[start]

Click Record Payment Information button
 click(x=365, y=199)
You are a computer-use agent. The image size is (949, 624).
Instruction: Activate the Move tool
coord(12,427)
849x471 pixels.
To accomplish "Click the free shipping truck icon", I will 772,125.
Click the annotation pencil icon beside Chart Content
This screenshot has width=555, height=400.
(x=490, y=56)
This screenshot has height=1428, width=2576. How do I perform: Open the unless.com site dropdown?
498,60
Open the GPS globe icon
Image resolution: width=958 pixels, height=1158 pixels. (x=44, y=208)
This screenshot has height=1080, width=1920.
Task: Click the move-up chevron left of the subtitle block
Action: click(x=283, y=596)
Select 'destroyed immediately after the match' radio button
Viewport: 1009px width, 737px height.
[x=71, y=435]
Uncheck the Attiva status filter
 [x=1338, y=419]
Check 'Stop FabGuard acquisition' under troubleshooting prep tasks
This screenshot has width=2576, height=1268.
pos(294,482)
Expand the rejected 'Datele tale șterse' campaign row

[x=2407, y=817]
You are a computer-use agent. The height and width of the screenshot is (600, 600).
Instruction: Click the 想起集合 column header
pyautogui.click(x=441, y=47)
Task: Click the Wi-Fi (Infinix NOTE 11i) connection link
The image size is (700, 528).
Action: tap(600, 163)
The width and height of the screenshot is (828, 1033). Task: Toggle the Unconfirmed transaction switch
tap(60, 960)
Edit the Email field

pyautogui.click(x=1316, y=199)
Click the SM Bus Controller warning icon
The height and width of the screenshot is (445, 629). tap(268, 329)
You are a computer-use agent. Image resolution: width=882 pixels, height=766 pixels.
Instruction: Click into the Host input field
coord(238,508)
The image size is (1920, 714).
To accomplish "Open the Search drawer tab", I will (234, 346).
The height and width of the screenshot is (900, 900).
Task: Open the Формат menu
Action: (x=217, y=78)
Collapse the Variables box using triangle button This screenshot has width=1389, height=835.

[end]

Lay out as a numbered list the lines of the entries above, starting at the one containing "You are a computer-use agent. The image" and ending at the one containing "pos(294,482)", with blank lines left out.

OUTPUT —
1. You are a computer-use agent. The image size is (949, 624).
2. Instruction: Activate the Move tool
3. coord(12,427)
4. 849x471 pixels.
5. To accomplish "Click the free shipping truck icon", I will 772,125.
6. Click the annotation pencil icon beside Chart Content
7. This screenshot has width=555, height=400.
8. (x=490, y=56)
9. This screenshot has height=1428, width=2576. How do I perform: Open the unless.com site dropdown?
10. 498,60
11. Open the GPS globe icon
12. Image resolution: width=958 pixels, height=1158 pixels. (x=44, y=208)
13. This screenshot has height=1080, width=1920.
14. Task: Click the move-up chevron left of the subtitle block
15. Action: click(x=283, y=596)
16. Select 'destroyed immediately after the match' radio button
17. Viewport: 1009px width, 737px height.
18. [x=71, y=435]
19. Uncheck the Attiva status filter
20.  [x=1338, y=419]
21. Check 'Stop FabGuard acquisition' under troubleshooting prep tasks
22. This screenshot has width=2576, height=1268.
23. pos(294,482)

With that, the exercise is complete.